In the midst of this surreal (to me, at least) landscape in the airport, I murmured a quiet, almost customary, “Jesus, be by my side.” But instead of feeling assured and safe, something hit me hard that made me feel more vulnerable. This was not Jesus’ territory. This was Muhammad’s and Allah was God in this part of the world, and how dare I be so insensitive! I can now laugh about the panic I felt then, but it felt very real at the time.

Some prayers have different meanings for me now, compared to when I first encountered them. In my case, some prayers seem to have become less and less relevant as I developed my understanding of what God is. I have reworded or changed some of them. For example, in place of the Holy Communion prayer (“Lord, I am not worthy to receive you…”) – which I have found to be more and more meaningless in my life as I discovered the Buddha nature or Christ presence in everyone, including myself – I now pray: “Lord, I am worthy to receive You, but I always forget. Please remind always me that I am Your son.”

There are other prayers that have become so ingrained in my memory that they have become mantras. When I find myself in an intolerable situation, I whisper a simple prayer that goes, “God, please remind me that this too shall pass.”

Prayers are like the links in a chain that binds and centers us so that we are not lost among life’s shifting tides and fortunes. One of my favorite prayers is from my Zen practice. It is long but delightful and makes me feel anchored beside my creator. We say this prayer before and after teisho, when the sensei (Zen teacher) gives a talk to the sangha (congregation).

“Source of all Being, You created me when Your purpose first unfolded. Before the oldest of Your works, From the everlasting I was firmly set, From the beginning, before the earth came into being, The deep was not when I was born.

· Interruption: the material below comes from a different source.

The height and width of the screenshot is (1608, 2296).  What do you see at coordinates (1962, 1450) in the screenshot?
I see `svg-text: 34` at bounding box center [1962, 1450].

“There were no springs to gush with water. Before the mountains were settled, Before the hills I came to birth; Before You made the earth, the countryside, Or the first grains of the world’s dust. When You fixed the heavens firm, I was there, When You drew a ring on the surface of the deep, When You thickened the clouds above, When You fixed fast the springs of the deep, When You assigned the sea its boundaries – And the waters will not invade the shore – When You laid down the foundations of the earth, I was by Your side, a master artisan, Delighting You day after day.

“Ever at play in Your presence,At play everywhere in Your world, Delighting to be with the children of earth.”

But to me, the best prayer is said in silence, wherein I ask for nothing and I offer nothing. I can best explain this by way of a story about Mother Teresa.

An interviewer asked her, “When you pray, what do you say to God?”

Mother Teresa said, “I don’t talk, I simply listen.”

He then asked her, “Ah, then what is it that God says to you when you pray?”

She answered, “He also doesn’t talk. He also simply listens.”

This was followed by a long silence. Mother Teresa, sensing the confusion of the interviewer, broke the silence and said, “If you can’t understand the meaning of what I’ve just said, I’m sorry but there’s no way I can explain it any better.”

Indeed, true connection with the divine is beyond words.